Supplied data:
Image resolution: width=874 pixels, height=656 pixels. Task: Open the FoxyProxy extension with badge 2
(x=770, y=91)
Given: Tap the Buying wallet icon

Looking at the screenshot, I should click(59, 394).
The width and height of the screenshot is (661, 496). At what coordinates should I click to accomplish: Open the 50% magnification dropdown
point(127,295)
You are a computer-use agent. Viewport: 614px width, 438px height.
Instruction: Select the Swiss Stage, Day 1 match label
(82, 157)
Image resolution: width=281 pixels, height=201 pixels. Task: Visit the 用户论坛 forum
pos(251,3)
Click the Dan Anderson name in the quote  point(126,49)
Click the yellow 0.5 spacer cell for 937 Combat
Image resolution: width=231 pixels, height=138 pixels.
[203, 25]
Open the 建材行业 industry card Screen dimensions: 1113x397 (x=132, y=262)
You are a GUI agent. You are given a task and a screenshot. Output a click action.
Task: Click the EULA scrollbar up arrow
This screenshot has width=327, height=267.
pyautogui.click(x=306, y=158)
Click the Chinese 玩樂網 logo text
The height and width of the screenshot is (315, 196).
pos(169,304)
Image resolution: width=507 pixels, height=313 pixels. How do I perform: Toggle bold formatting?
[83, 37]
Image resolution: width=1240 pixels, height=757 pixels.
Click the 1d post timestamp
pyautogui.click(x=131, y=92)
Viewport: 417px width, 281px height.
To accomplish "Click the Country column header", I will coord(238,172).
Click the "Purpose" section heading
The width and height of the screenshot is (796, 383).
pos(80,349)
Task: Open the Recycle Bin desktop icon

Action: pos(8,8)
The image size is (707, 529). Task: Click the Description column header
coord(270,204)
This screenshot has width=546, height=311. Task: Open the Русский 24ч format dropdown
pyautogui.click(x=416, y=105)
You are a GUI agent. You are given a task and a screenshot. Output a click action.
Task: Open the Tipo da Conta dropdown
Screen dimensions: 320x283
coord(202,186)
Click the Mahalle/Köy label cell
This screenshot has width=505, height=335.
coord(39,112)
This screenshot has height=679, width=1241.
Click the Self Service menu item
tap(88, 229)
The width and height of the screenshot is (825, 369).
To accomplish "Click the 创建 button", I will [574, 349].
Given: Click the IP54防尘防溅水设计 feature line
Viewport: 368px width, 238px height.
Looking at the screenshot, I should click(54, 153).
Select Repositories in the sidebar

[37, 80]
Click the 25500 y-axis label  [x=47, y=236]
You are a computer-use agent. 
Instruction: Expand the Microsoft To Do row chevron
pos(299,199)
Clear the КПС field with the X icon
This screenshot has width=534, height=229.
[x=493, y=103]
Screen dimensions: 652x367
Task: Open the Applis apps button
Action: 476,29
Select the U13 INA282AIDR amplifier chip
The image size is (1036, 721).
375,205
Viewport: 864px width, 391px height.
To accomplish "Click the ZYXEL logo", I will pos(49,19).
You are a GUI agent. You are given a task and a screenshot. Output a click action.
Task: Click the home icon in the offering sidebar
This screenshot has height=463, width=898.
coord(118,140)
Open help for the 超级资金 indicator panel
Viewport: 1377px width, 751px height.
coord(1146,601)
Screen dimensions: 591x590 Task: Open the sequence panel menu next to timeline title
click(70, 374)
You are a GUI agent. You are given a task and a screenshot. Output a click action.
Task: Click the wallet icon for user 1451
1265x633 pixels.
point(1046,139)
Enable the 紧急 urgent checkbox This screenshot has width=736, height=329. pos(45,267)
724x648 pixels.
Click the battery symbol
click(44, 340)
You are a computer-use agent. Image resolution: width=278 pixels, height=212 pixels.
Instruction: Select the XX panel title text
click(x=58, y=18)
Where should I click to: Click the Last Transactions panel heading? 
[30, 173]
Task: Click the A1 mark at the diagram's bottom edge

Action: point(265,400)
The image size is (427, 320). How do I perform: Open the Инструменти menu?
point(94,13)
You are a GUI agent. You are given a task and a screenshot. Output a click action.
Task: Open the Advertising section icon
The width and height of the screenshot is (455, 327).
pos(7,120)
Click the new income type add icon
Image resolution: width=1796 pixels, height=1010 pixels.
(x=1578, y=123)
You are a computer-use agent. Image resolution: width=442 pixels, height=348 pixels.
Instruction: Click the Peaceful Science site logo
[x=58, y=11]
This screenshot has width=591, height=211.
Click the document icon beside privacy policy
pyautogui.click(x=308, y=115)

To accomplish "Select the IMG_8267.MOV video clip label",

Work to be completed: Once more, write out the records in full, exactly as they appear.

Answer box:
Image resolution: width=874 pixels, height=656 pixels. Task: Open the FoxyProxy extension with badge 2
(x=770, y=91)
Given: Tap the Buying wallet icon

Looking at the screenshot, I should click(59, 394).
The width and height of the screenshot is (661, 496). At what coordinates should I click to accomplish: Open the 50% magnification dropdown
point(127,295)
You are a computer-use agent. Viewport: 614px width, 438px height.
Instruction: Select the Swiss Stage, Day 1 match label
(82, 157)
Image resolution: width=281 pixels, height=201 pixels. Task: Visit the 用户论坛 forum
pos(251,3)
Click the Dan Anderson name in the quote  point(126,49)
Click the yellow 0.5 spacer cell for 937 Combat
Image resolution: width=231 pixels, height=138 pixels.
[203, 25]
Open the 建材行业 industry card Screen dimensions: 1113x397 (x=132, y=262)
You are a GUI agent. You are given a task and a screenshot. Output a click action.
Task: Click the EULA scrollbar up arrow
This screenshot has width=327, height=267.
pyautogui.click(x=306, y=158)
Click the Chinese 玩樂網 logo text
The height and width of the screenshot is (315, 196).
pos(169,304)
Image resolution: width=507 pixels, height=313 pixels. How do I perform: Toggle bold formatting?
[83, 37]
Image resolution: width=1240 pixels, height=757 pixels.
Click the 1d post timestamp
pyautogui.click(x=131, y=92)
Viewport: 417px width, 281px height.
To accomplish "Click the Country column header", I will coord(238,172).
Click the "Purpose" section heading
The width and height of the screenshot is (796, 383).
pos(80,349)
Task: Open the Recycle Bin desktop icon

Action: pos(8,8)
The image size is (707, 529). Task: Click the Description column header
coord(270,204)
This screenshot has width=546, height=311. Task: Open the Русский 24ч format dropdown
pyautogui.click(x=416, y=105)
You are a GUI agent. You are given a task and a screenshot. Output a click action.
Task: Open the Tipo da Conta dropdown
Screen dimensions: 320x283
coord(202,186)
Click the Mahalle/Köy label cell
This screenshot has width=505, height=335.
coord(39,112)
This screenshot has height=679, width=1241.
Click the Self Service menu item
tap(88, 229)
The width and height of the screenshot is (825, 369).
To accomplish "Click the 创建 button", I will [574, 349].
Given: Click the IP54防尘防溅水设计 feature line
Viewport: 368px width, 238px height.
Looking at the screenshot, I should click(54, 153).
Select Repositories in the sidebar

[37, 80]
Click the 25500 y-axis label  [x=47, y=236]
You are a computer-use agent. 
Instruction: Expand the Microsoft To Do row chevron
pos(299,199)
Clear the КПС field with the X icon
This screenshot has width=534, height=229.
[x=493, y=103]
Screen dimensions: 652x367
Task: Open the Applis apps button
Action: 476,29
Select the U13 INA282AIDR amplifier chip
The image size is (1036, 721).
375,205
Viewport: 864px width, 391px height.
To accomplish "Click the ZYXEL logo", I will pos(49,19).
You are a GUI agent. You are given a task and a screenshot. Output a click action.
Task: Click the home icon in the offering sidebar
This screenshot has height=463, width=898.
coord(118,140)
Open help for the 超级资金 indicator panel
Viewport: 1377px width, 751px height.
coord(1146,601)
Screen dimensions: 591x590 Task: Open the sequence panel menu next to timeline title
click(70, 374)
You are a GUI agent. You are given a task and a screenshot. Output a click action.
Task: Click the wallet icon for user 1451
1265x633 pixels.
point(1046,139)
Enable the 紧急 urgent checkbox This screenshot has width=736, height=329. pos(45,267)
724x648 pixels.
Click the battery symbol
click(44, 340)
You are a computer-use agent. Image resolution: width=278 pixels, height=212 pixels.
Instruction: Select the XX panel title text
click(x=58, y=18)
Where should I click to: Click the Last Transactions panel heading? 
[30, 173]
Task: Click the A1 mark at the diagram's bottom edge

Action: point(265,400)
The image size is (427, 320). How do I perform: Open the Инструменти menu?
point(94,13)
You are a GUI agent. You are given a task and a screenshot. Output a click action.
Task: Open the Advertising section icon
The width and height of the screenshot is (455, 327).
pos(7,120)
Click the new income type add icon
Image resolution: width=1796 pixels, height=1010 pixels.
(x=1578, y=123)
You are a computer-use agent. Image resolution: width=442 pixels, height=348 pixels.
Instruction: Click the Peaceful Science site logo
[x=58, y=11]
This screenshot has width=591, height=211.
Click the document icon beside privacy policy
pyautogui.click(x=308, y=115)

To accomplish "Select the IMG_8267.MOV video clip label",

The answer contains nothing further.